Indirect Economic Effects and Reputational Risk
Beyond the direct costs, anti-BDS laws can create a chilling effect on the broader economy and a state’s reputation. This is harder to quantify but no less significant.
Chilling Effect on Small Businesses and Freelancers
Large corporations have legal teams to review state contracts. A freelance graphic designer, a university lecturer, or a small IT consultant does not. Faced with a complex certification requirement tied to a political issue, many may simply choose not to bid for state work. They may fear accidentally violating the terms or may object to the requirement on principle.
This “chilling effect” quietly shrinks the state’s talent pool and can harm the most dynamic part of the local economy: its small business and independent contractor community.
Damage to the Investment and Academic Climate
States compete to attract top talent, major corporate headquarters, and prestigious academic conferences. Laws that are perceived as restricting free speech or academic freedom can make a state less attractive.
University departments may hesitate to host international scholars. Tech companies that value open discourse and a diverse workforce may think twice about relocating to a state with such legislation. While this impact is diffuse, it can contribute to a long-term “brain drain” or a loss of competitive economic edge.
Secrets to Understanding the Economic Data
When you read about the financial impact of these laws, it can be confusing. News reports often throw around big numbers. Based on my experience analyzing these trends, here are a few tips to help you see through the fog and understand what’s really happening.
- Distinguish Between Projected and Actual Costs: An opponent might project billions in potential pension losses, while a supporter might claim zero actual impact.
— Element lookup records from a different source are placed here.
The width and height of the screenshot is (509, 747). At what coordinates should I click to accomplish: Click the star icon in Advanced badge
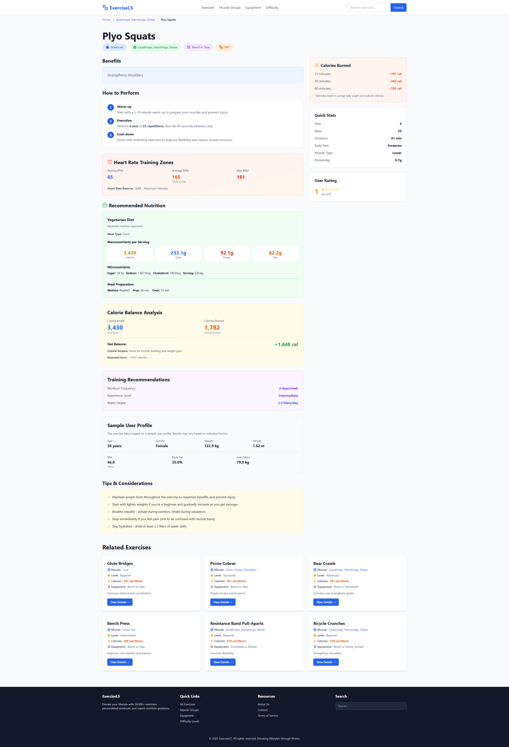pos(107,47)
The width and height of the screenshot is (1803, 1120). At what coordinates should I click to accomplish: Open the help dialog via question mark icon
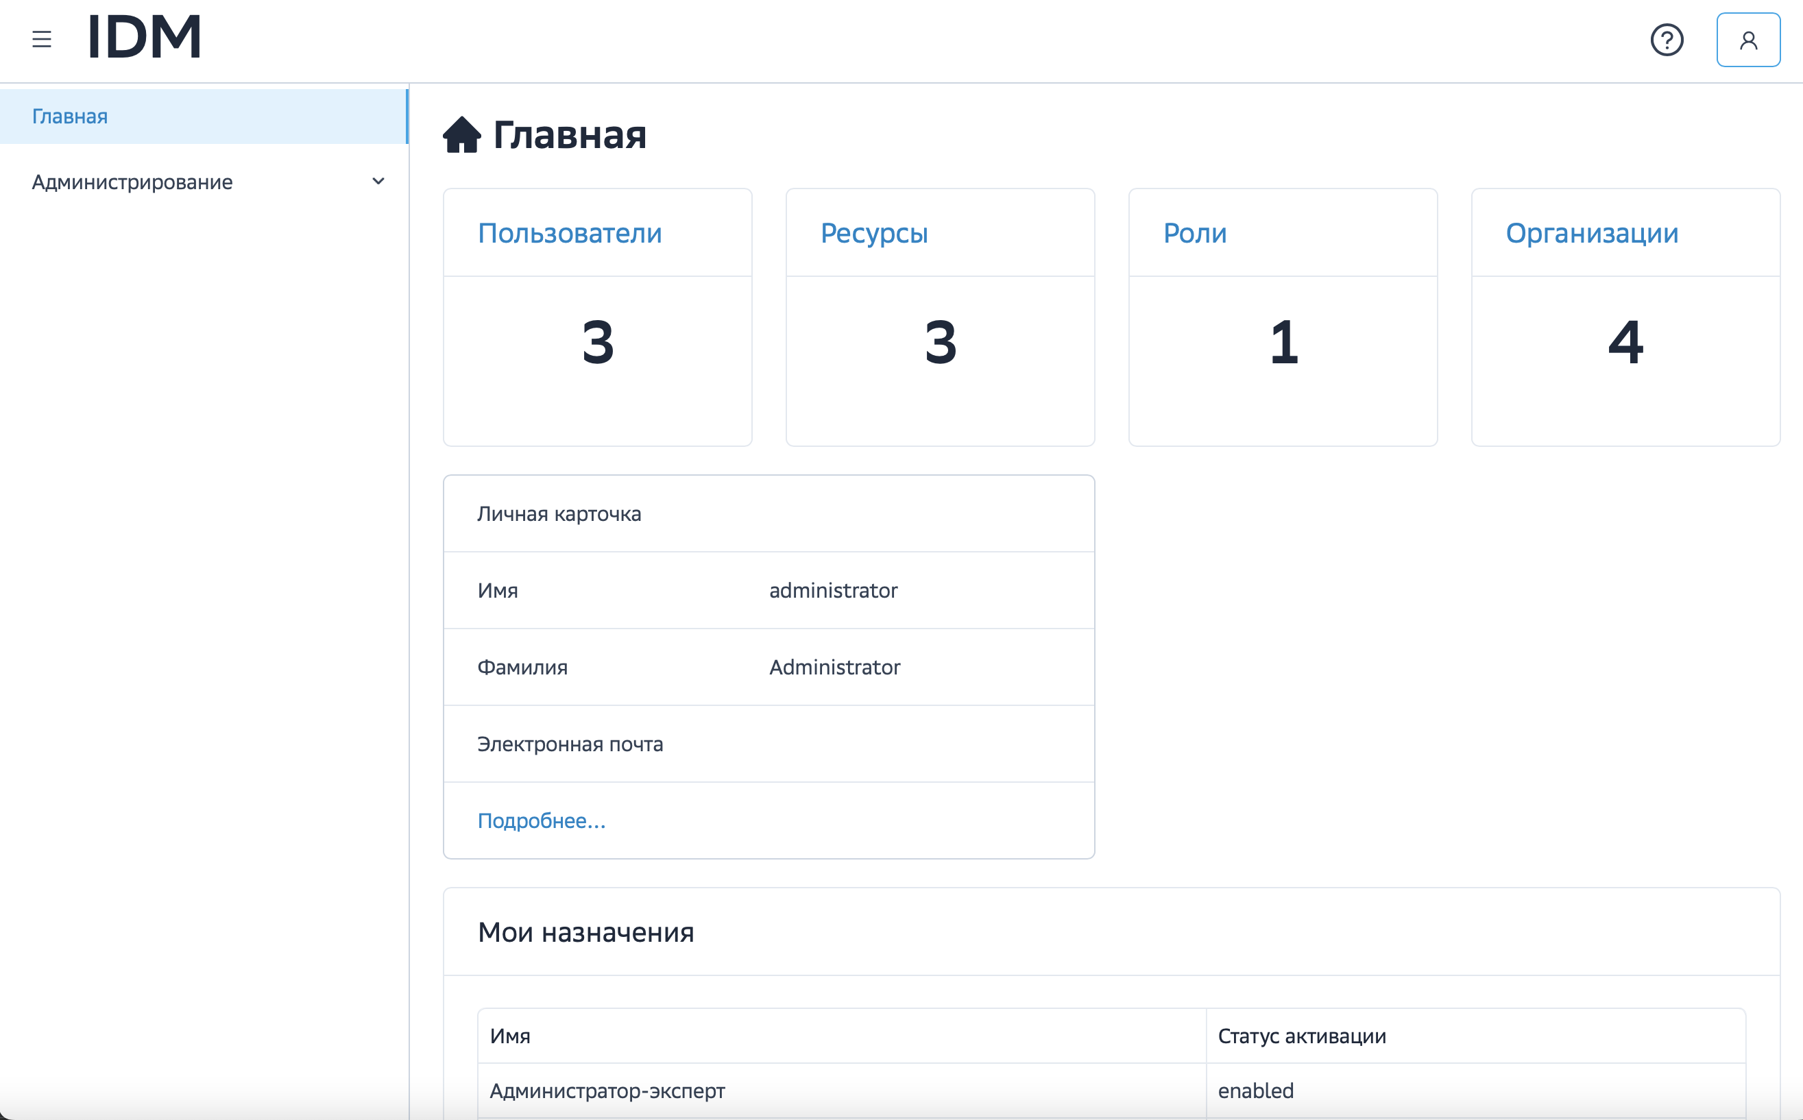pos(1667,39)
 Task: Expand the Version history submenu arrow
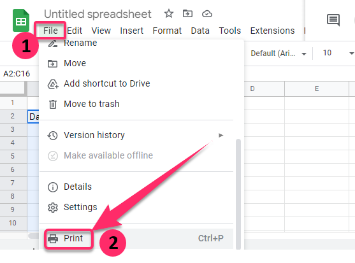pyautogui.click(x=221, y=135)
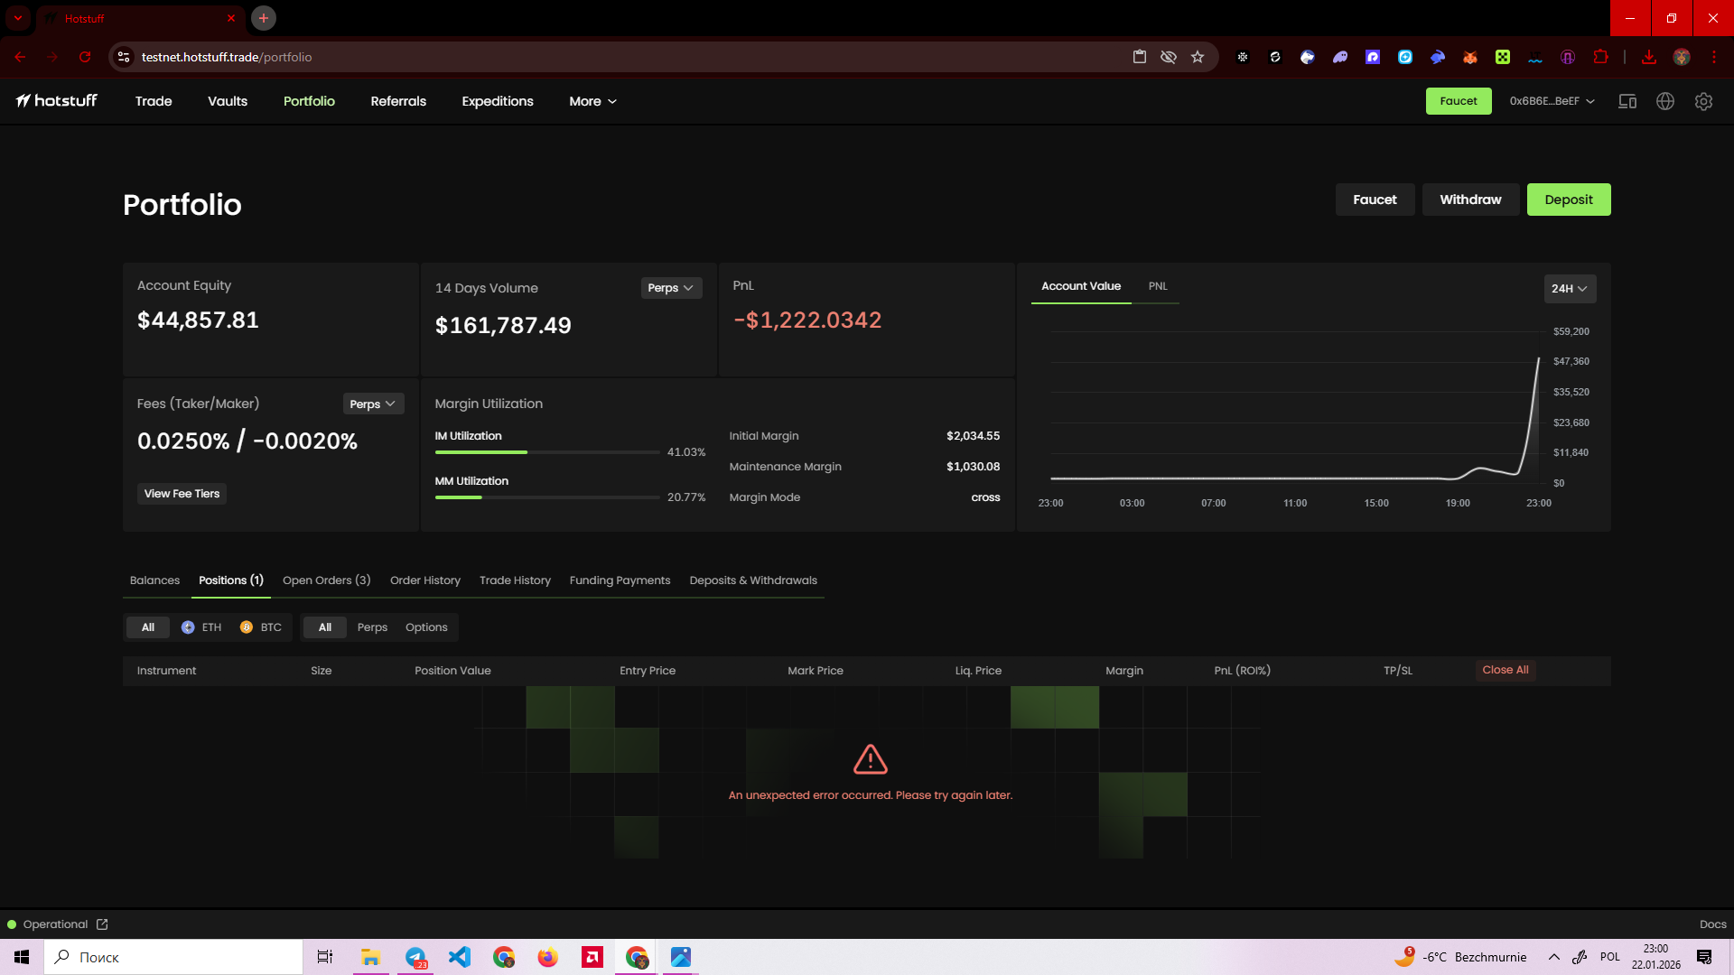Viewport: 1734px width, 975px height.
Task: Click the hotstuff logo
Action: coord(57,101)
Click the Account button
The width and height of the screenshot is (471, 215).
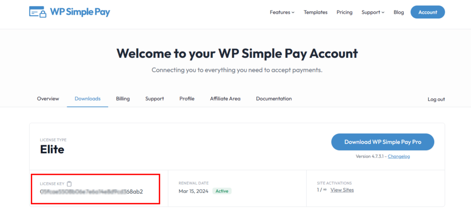427,12
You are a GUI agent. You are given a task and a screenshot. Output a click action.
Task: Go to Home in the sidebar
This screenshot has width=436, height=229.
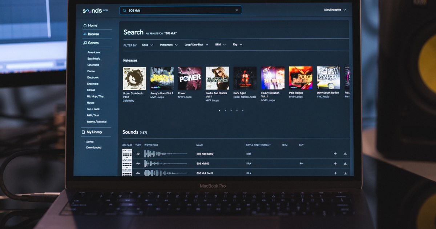point(93,25)
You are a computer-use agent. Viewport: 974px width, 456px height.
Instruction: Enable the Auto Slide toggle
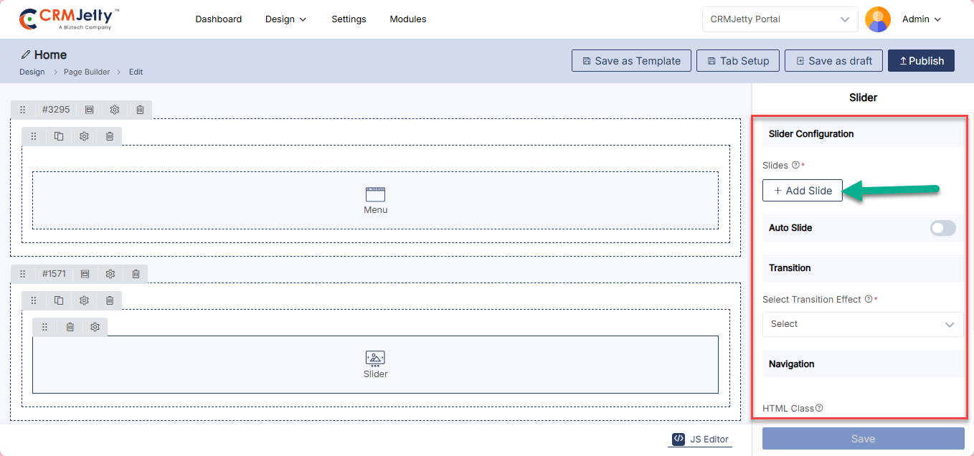click(x=942, y=228)
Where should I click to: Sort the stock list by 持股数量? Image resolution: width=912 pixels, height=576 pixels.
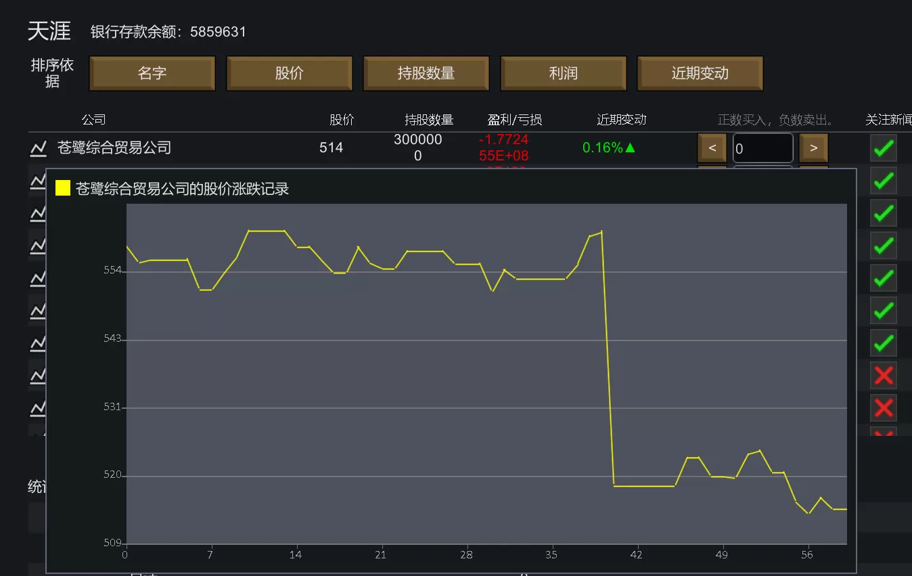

Look for reports from state comptrollers or non-partisan budget offices, as they often track the actual, realized costs of divestment and legal fees.
- Follow the Contract Bids: The real story is often in local government records. When a contract is re-bid or awarded to a non-lowest bidder because of a certification issue, that’s a tangible, taxpayer-funded cost. Local news reports are often the best source for this information.
- My Biggest Mistake Was Ignoring Small Contracts: Early in my career, I focused only on huge, multi-million dollar state projects. I was wrong. The cumulative impact on hundreds of small contracts—for speakers, consultants, and service providers—is where the chilling effect is most pronounced. This is the hidden economic drag.
- Consider the Source: Be aware of the bias of the organization publishing the data. Advocacy groups on both sides will highlight numbers that support their case. Look for neutral sources like university studies or official government reports for a more balanced view.
Frequently Asked Questions
What is the main argument for the economic benefit of these laws?
Proponents argue that these laws protect the state’s economic relationship with a key trading partner, thereby preventing the potential long-term economic harm that the BDS movement itself could cause to state interests.
Are taxpayers directly paying for anti-BDS laws?
Yes, in several ways. Taxpayer money funds the administrative hours to implement the law, pays for the state’s legal defense in court, and covers the higher costs on government contracts when competition is reduced.
Which sectors are most affected by the contract restrictions?
The impact is widespread, but it’s often most visible in sectors with many independent contractors and consultants, such as academia, the arts, and professional services, where individuals are more likely to be personally presented with the certification.
Does this only affect businesses, or can it affect individuals?
It can absolutely affect individuals. For example, a public university might require a visiting speaker to sign an anti-BDS certification to receive their speaking fee, effectively making it a contract with the state.